En este mismo pueblo encontramos la casona más antigua con su propia historia, dicen los abuelos más abuelos, que esa historia la conocieron de boca de sus antepasados, entre esas paredes había vivido una mujer llamada Luz Eterna, que nunca conoció vejez ni arruga, ni mucho menos varón, que el hermoso color de sus ojos dependía del temperamento, incluso a veces eran de dos colores, con un brillo como el de las brasas o los diamantes, contaban cómo en las noches, especialmente en la madrugada, por debajo de la puerta de su alcoba, salía una luz con los colores del arco iris, y hasta allí se colaban y arrastraban los enfermos, para ser tocados por el brillo iridiscente de sus ojos, con el que muchos se curaban, algunos tiraban las muletas, otros recuperaban la visión, los impotentes engendraron gemelos, era una luz tan milagrosa que salvaba matrimonios y hasta curaba el mal genio.

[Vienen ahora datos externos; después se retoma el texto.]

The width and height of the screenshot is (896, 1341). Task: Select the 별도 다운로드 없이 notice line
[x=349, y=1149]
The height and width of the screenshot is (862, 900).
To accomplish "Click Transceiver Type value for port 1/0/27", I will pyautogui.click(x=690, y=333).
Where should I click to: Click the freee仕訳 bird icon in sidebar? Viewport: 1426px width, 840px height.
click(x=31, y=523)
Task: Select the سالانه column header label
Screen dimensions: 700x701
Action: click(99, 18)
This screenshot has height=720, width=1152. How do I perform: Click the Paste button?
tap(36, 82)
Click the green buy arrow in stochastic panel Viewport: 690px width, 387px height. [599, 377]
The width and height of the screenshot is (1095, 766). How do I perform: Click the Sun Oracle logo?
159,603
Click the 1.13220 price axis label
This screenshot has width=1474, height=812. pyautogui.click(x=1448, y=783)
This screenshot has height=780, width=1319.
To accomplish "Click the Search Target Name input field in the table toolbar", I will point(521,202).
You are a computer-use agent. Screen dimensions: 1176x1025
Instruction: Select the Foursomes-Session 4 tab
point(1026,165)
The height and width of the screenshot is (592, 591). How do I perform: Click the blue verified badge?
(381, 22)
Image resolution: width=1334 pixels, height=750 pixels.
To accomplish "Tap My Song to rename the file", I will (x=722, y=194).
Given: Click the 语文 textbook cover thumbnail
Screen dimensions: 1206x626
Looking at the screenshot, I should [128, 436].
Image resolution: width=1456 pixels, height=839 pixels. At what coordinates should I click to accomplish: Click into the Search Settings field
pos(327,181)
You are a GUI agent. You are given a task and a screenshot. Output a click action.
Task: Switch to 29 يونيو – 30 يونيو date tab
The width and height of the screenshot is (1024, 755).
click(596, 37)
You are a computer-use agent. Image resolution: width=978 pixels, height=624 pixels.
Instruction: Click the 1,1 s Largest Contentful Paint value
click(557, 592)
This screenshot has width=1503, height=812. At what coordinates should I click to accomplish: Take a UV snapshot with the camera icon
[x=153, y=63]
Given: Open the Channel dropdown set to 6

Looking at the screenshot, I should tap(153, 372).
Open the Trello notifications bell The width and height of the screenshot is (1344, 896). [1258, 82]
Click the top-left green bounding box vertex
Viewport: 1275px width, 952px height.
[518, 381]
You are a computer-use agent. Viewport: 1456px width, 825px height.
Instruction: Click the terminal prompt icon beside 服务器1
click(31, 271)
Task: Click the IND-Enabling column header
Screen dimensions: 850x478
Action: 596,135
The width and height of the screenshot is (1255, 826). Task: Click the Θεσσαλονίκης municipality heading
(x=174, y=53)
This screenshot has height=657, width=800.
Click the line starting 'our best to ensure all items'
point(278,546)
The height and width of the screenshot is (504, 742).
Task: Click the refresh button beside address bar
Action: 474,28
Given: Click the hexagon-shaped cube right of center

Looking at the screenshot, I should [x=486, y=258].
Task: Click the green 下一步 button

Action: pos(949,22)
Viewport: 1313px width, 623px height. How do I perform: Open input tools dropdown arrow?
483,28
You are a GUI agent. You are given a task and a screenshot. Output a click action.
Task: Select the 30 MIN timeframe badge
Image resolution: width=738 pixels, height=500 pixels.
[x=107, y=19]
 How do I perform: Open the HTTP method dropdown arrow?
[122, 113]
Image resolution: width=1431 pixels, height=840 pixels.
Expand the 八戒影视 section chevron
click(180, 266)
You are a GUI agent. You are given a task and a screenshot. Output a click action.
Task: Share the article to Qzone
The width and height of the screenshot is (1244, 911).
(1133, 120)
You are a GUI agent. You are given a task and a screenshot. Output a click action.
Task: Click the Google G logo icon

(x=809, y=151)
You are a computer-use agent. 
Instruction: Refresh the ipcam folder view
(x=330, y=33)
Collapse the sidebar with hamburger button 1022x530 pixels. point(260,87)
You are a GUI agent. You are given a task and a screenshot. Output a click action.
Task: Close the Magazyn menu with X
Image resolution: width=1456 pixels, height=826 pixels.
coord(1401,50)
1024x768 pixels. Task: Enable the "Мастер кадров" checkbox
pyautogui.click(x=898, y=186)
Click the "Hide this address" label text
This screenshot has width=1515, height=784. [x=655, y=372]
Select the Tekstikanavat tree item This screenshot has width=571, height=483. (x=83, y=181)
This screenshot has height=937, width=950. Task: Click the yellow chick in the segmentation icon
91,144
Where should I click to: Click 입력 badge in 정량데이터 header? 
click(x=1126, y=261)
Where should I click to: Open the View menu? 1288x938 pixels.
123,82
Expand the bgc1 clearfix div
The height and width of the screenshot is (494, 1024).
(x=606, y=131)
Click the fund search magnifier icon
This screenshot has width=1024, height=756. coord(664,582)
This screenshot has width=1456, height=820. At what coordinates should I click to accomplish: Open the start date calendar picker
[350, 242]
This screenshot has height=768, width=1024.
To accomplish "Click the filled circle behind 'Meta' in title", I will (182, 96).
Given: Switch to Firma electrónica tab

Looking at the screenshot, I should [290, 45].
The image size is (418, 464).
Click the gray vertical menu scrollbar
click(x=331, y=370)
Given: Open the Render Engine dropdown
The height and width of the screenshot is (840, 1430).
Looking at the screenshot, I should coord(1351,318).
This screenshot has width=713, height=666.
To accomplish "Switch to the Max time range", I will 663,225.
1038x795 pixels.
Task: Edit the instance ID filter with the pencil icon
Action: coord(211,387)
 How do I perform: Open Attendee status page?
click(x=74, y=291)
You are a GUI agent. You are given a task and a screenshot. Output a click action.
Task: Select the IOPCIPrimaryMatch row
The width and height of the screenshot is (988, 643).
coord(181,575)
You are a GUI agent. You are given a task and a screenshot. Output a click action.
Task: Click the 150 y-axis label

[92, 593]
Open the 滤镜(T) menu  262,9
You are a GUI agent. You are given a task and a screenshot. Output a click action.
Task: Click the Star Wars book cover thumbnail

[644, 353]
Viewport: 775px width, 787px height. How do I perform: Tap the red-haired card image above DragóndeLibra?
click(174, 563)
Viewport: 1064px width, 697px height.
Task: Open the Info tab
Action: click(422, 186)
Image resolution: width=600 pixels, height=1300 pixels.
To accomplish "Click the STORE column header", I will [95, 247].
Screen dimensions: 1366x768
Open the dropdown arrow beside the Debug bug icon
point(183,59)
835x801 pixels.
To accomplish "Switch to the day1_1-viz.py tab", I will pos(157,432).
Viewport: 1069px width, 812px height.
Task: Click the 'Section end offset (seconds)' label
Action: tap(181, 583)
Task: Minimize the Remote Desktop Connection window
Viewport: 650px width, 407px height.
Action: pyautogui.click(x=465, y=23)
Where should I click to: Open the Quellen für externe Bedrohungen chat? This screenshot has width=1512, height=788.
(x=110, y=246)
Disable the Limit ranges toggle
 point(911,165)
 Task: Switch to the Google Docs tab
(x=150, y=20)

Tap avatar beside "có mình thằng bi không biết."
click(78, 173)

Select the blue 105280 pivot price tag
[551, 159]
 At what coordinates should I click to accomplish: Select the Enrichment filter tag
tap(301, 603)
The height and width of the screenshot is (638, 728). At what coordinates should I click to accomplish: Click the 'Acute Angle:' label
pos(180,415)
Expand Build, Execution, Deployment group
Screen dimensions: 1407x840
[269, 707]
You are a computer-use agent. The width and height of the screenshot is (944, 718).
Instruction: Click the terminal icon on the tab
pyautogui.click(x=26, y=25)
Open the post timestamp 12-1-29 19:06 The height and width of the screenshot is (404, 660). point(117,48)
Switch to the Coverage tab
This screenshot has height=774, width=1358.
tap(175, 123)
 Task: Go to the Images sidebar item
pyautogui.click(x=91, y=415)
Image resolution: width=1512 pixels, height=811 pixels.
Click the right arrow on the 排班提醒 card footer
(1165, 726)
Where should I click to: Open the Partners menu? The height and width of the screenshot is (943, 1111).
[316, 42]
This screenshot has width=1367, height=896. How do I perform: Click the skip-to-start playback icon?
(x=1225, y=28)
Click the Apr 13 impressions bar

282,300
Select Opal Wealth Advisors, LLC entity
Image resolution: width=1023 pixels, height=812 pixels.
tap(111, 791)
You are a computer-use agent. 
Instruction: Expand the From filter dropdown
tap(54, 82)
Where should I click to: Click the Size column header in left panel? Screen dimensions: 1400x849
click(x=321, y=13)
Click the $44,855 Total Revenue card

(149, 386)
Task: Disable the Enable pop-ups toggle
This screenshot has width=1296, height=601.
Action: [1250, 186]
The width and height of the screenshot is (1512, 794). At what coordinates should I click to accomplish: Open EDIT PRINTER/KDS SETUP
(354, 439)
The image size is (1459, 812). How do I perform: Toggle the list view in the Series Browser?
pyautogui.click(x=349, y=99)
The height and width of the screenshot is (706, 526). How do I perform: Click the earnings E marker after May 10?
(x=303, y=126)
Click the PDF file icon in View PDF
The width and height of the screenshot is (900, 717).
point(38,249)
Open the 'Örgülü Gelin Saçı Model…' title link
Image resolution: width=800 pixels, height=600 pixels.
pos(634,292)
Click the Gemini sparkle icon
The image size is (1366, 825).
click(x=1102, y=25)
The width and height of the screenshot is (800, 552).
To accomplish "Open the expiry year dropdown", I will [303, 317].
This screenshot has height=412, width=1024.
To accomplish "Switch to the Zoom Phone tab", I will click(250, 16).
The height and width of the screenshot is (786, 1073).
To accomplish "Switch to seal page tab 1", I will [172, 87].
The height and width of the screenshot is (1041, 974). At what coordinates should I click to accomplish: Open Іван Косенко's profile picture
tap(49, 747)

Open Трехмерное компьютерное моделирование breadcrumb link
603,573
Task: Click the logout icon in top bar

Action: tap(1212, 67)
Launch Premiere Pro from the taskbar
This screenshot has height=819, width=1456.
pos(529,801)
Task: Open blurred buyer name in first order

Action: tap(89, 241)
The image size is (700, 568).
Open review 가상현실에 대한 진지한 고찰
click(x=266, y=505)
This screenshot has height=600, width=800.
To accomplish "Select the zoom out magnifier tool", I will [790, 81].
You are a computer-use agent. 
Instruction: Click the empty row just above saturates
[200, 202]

Los ancianos contaban, que en ese pueblo habían sucedido cosas tan extrañas, que a los niños no los traía la cigüeña, sino una enorme guacamaya, que la primera niña que habían traído, era Luz Eterna, mujer sin tiempo, su poder era tan grande, que una noche se lo había traspasado al enorme mango, el que había crecido en el patio de la casona, que ella se le entregó en cuerpo y alma, por eso nadie volvió a saber de Luz Eterna y el mango nunca dejó de dar cosecha hasta nuestros días. Hoy el que coma sus frutos, cura todos sus males, dicen que su fama traspaso fronteras, por eso tanta gente visita Santiago y todos quieren comer algo de este asombroso árbol, así sean las pepas o las cortezas.